(来自数据源的记录)
--------------------------------
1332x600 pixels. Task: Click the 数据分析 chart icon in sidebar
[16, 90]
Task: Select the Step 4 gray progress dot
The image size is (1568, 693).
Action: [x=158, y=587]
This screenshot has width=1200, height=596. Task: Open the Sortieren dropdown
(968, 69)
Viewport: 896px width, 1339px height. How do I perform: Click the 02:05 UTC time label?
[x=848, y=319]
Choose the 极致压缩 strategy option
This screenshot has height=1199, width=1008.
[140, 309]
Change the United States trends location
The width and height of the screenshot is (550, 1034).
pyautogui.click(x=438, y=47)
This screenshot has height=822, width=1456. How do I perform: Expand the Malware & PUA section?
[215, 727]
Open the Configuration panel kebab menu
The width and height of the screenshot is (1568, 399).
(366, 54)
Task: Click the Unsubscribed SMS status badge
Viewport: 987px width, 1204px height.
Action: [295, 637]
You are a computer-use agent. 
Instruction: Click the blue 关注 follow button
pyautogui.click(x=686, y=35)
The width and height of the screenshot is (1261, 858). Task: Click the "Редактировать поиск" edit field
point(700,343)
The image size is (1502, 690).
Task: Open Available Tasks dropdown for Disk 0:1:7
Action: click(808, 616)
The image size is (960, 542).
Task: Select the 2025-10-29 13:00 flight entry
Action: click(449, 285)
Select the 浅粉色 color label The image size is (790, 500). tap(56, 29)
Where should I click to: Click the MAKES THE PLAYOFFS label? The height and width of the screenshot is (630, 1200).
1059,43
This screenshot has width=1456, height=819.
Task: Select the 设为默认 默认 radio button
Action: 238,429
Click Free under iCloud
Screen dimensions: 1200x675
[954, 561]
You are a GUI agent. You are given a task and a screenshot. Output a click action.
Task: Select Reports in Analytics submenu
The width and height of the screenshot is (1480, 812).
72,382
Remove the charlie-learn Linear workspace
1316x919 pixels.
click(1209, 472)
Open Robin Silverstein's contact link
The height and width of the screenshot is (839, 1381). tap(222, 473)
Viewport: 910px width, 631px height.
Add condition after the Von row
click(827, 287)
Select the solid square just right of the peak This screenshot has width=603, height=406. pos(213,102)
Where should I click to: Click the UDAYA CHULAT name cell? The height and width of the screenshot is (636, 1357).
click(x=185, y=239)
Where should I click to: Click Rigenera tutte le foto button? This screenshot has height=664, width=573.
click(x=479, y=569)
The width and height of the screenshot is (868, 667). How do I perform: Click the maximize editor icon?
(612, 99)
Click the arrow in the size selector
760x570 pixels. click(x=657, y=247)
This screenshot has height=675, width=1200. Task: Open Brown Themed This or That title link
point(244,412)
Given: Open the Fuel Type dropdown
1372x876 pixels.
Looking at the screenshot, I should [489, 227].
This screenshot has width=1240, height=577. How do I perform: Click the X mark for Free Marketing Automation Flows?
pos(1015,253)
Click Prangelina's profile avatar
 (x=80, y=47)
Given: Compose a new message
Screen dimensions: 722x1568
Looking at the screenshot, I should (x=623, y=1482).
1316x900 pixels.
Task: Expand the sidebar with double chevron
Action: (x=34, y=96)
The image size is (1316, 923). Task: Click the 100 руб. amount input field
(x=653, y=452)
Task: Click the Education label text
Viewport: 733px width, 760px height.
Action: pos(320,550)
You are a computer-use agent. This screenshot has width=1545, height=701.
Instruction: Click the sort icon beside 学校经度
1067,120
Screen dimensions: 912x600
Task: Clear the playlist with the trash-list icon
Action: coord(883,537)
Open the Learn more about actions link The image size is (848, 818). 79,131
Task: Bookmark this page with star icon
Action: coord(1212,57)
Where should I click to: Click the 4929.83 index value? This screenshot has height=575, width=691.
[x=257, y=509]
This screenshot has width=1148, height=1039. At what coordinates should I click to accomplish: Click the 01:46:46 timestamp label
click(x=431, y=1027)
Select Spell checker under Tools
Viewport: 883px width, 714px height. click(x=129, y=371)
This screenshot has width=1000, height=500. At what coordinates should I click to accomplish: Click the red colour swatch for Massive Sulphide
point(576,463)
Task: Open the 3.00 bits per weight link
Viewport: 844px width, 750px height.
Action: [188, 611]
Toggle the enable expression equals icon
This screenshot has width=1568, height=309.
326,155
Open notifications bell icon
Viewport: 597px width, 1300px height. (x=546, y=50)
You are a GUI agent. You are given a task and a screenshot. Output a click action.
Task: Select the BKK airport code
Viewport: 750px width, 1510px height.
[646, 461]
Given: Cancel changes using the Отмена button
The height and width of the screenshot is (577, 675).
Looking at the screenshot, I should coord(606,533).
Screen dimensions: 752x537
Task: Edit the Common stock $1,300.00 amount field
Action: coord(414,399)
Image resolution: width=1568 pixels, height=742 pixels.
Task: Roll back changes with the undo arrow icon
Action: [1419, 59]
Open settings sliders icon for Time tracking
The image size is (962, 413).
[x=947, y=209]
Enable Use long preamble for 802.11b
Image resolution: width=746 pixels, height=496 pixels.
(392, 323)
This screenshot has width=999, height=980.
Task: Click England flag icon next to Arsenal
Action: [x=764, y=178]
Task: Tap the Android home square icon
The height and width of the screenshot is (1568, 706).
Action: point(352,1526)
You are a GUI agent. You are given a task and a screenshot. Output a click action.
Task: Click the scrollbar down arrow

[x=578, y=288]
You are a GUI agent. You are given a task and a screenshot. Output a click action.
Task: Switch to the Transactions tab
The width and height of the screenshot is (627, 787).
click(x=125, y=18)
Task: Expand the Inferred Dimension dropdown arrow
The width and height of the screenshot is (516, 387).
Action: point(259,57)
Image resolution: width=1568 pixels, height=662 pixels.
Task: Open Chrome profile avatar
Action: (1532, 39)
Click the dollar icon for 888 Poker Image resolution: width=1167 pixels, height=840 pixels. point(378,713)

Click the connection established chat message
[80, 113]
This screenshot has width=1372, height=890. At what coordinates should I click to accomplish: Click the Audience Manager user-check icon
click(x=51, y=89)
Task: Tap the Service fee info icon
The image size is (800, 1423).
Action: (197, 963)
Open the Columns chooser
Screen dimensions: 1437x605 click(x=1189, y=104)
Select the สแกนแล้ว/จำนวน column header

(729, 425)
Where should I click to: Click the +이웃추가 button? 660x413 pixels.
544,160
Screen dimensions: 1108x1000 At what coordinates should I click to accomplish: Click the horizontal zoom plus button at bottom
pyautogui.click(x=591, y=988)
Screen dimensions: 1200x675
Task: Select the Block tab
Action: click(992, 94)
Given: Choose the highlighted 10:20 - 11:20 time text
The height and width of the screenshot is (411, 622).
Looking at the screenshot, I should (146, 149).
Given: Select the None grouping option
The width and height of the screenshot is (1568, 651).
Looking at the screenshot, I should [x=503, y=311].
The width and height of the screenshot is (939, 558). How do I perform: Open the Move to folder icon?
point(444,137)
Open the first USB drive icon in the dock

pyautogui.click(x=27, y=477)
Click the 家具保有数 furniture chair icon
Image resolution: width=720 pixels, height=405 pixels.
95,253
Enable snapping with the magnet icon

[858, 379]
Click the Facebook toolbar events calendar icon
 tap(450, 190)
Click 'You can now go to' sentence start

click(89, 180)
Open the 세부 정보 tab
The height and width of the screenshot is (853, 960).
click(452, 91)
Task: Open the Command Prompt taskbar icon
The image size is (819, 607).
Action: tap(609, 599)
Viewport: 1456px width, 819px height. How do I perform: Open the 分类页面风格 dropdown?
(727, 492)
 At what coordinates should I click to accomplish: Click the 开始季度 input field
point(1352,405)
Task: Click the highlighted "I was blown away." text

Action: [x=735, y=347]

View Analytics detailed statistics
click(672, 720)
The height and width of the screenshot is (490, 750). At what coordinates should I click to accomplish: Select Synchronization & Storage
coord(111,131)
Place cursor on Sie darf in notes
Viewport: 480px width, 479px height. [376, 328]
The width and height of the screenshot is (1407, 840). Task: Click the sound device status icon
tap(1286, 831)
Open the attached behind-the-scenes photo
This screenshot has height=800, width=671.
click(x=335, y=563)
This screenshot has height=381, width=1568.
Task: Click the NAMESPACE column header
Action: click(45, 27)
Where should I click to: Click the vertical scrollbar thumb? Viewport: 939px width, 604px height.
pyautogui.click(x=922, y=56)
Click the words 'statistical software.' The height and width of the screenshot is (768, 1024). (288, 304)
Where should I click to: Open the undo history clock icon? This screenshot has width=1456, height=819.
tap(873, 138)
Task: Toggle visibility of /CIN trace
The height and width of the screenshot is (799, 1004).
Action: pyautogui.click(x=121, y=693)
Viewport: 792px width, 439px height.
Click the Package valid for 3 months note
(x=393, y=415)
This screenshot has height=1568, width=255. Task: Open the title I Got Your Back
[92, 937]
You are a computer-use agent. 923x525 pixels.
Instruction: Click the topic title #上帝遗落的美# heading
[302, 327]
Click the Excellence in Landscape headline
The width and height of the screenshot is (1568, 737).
--------------------------------
- 练习说明: 从上面的记录中摘出以含有“Click Free under iCloud”的那一行开头、以含有“[x=257, y=509]”的那一行结尾的部分，首尾两行都算在内，逐字照抄。

- 完成答案:
Click Free under iCloud
Screen dimensions: 1200x675
[954, 561]
You are a GUI agent. You are given a task and a screenshot. Output a click action.
Task: Select Reports in Analytics submenu
The width and height of the screenshot is (1480, 812).
72,382
Remove the charlie-learn Linear workspace
1316x919 pixels.
click(1209, 472)
Open Robin Silverstein's contact link
The height and width of the screenshot is (839, 1381). tap(222, 473)
Viewport: 910px width, 631px height.
Add condition after the Von row
click(827, 287)
Select the solid square just right of the peak This screenshot has width=603, height=406. pos(213,102)
Where should I click to: Click the UDAYA CHULAT name cell? The height and width of the screenshot is (636, 1357).
click(x=185, y=239)
Where should I click to: Click Rigenera tutte le foto button? This screenshot has height=664, width=573.
click(x=479, y=569)
The width and height of the screenshot is (868, 667). How do I perform: Click the maximize editor icon?
(612, 99)
Click the arrow in the size selector
760x570 pixels. click(x=657, y=247)
This screenshot has height=675, width=1200. Task: Open Brown Themed This or That title link
point(244,412)
Given: Open the Fuel Type dropdown
1372x876 pixels.
Looking at the screenshot, I should [489, 227].
This screenshot has width=1240, height=577. How do I perform: Click the X mark for Free Marketing Automation Flows?
pos(1015,253)
Click Prangelina's profile avatar
 (x=80, y=47)
Given: Compose a new message
Screen dimensions: 722x1568
Looking at the screenshot, I should (x=623, y=1482).
1316x900 pixels.
Task: Expand the sidebar with double chevron
Action: (x=34, y=96)
The image size is (1316, 923). Task: Click the 100 руб. amount input field
(x=653, y=452)
Task: Click the Education label text
Viewport: 733px width, 760px height.
Action: pos(320,550)
You are a computer-use agent. This screenshot has width=1545, height=701.
Instruction: Click the sort icon beside 学校经度
1067,120
Screen dimensions: 912x600
Task: Clear the playlist with the trash-list icon
Action: coord(883,537)
Open the Learn more about actions link The image size is (848, 818). 79,131
Task: Bookmark this page with star icon
Action: coord(1212,57)
Where should I click to: Click the 4929.83 index value? This screenshot has height=575, width=691.
[x=257, y=509]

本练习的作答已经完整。